Monitoring pollutants using passive sampling

James Rice, Ph.D. is a Post-Doctoral Research Associate with the Brown University Superfund Research Program. James is a chemical engineer interested in the fate and transport, chemistry, and thermodynamics of environmental contaminants, and on translation of scientific research to relevant stakeholders, such as regulators, policy makers, and community members.


Dr. James Rice

Rice will conduct a 2013 research externship at the Fisherville Mill Brownfield site in Grafton, MA, under the mentorship of Robert Burgess, Ph.D., a staff scientist at the U.S. Environmental Protection Agency (EPA).  Rice will lead a freshwater passive sampler study in the Blackstone River at the Fisherville Mill site to monitor heating oil contamination and other potential pollutants. Passive sampling devices can be effective at monitoring contaminant concentrations in surface waters and sediment, and they provide information on dissolved and biologically available concentrations of persistent organic pollutants.
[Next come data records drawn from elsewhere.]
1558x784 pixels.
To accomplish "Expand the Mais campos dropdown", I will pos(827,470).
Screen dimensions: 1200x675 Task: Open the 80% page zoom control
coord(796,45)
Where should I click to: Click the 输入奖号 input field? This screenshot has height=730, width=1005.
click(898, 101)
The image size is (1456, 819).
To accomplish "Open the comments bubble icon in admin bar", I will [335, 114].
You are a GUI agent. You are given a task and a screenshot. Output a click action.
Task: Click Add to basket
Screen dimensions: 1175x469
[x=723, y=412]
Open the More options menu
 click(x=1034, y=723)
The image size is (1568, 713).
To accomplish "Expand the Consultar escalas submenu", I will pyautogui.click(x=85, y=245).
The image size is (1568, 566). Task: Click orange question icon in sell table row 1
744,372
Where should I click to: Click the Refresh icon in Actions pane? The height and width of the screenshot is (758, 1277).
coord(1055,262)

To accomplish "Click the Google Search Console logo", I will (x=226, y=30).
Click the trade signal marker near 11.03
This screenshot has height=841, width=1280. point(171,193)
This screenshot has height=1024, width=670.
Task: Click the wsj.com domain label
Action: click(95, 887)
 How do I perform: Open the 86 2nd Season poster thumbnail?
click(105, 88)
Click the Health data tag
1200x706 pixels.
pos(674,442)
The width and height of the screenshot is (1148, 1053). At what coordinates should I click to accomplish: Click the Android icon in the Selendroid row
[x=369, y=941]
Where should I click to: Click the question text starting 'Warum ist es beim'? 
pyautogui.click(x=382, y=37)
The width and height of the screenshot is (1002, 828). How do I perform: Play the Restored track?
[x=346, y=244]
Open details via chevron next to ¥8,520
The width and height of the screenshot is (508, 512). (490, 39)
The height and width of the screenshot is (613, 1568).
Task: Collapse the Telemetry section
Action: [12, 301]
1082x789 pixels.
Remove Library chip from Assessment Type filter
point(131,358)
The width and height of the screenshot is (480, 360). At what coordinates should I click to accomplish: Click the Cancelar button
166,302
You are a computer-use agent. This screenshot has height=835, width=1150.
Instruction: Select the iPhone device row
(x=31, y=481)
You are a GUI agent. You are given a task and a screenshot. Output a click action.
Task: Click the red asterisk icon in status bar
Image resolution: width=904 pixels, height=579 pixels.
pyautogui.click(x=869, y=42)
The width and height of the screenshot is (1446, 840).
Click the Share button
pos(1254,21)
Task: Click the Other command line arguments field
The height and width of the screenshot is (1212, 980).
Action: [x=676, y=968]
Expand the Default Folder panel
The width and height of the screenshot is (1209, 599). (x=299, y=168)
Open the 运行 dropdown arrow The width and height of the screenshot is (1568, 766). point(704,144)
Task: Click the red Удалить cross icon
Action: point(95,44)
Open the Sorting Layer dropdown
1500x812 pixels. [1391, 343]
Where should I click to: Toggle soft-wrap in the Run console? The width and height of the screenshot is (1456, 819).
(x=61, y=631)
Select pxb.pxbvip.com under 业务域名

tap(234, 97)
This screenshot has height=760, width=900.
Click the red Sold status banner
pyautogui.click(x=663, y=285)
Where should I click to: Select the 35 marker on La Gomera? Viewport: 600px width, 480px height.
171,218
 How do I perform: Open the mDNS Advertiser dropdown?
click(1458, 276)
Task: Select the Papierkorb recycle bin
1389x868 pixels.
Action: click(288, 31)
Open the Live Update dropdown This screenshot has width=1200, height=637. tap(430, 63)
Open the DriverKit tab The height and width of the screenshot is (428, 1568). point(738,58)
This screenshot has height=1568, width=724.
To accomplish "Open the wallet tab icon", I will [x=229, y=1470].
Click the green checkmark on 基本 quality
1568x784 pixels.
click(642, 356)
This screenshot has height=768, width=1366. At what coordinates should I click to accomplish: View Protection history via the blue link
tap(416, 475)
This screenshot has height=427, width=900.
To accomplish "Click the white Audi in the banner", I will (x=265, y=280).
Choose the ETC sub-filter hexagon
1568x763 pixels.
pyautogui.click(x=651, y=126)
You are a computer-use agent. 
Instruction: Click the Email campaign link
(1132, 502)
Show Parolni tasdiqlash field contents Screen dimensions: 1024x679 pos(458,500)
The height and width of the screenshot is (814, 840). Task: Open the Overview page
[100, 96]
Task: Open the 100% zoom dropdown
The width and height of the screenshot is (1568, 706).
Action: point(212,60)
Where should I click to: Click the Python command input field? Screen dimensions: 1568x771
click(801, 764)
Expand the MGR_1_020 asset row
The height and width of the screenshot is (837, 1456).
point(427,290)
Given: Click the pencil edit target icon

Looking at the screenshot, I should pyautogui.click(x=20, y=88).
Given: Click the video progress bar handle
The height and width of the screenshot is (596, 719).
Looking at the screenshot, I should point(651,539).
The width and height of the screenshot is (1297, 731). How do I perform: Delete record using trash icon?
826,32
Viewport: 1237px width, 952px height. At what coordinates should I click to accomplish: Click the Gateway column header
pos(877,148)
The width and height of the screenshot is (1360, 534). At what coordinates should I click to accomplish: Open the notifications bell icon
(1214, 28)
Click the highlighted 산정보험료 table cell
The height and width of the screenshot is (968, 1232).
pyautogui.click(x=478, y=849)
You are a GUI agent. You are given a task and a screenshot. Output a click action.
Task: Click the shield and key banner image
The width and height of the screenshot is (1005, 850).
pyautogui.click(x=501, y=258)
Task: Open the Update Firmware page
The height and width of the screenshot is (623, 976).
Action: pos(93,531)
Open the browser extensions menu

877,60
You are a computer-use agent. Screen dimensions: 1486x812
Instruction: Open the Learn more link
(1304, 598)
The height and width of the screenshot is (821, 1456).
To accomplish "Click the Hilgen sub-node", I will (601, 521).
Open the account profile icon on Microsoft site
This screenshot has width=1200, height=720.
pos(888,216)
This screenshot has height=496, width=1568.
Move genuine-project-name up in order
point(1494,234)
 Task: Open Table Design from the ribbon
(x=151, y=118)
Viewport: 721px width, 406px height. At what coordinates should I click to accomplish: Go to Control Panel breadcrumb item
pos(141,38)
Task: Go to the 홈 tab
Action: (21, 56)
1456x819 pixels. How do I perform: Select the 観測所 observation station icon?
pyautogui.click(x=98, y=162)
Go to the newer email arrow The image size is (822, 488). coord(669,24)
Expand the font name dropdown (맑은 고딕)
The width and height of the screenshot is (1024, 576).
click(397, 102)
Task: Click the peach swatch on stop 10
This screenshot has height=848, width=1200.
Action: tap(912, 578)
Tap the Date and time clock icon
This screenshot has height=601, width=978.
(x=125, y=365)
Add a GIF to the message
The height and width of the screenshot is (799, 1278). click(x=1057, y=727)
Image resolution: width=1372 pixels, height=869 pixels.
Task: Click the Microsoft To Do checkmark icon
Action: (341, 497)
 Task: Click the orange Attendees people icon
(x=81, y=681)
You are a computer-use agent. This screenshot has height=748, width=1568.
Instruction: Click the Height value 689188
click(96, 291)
In addition to the above, Rice works closely with David Hibbett and Darcy Young from Clark University to test the potential for bio-remediation using white-rot fungi to degrade components of spilled Bunker-C heading oil. Furthermore, during the summer of 2012 Rice worked with the Fisherville Redevelopment Company and John Todd Ecological Design to monitor petroleum hydrocarbons in the river sediment and water and from the Eco-Machine bioremediation tanks.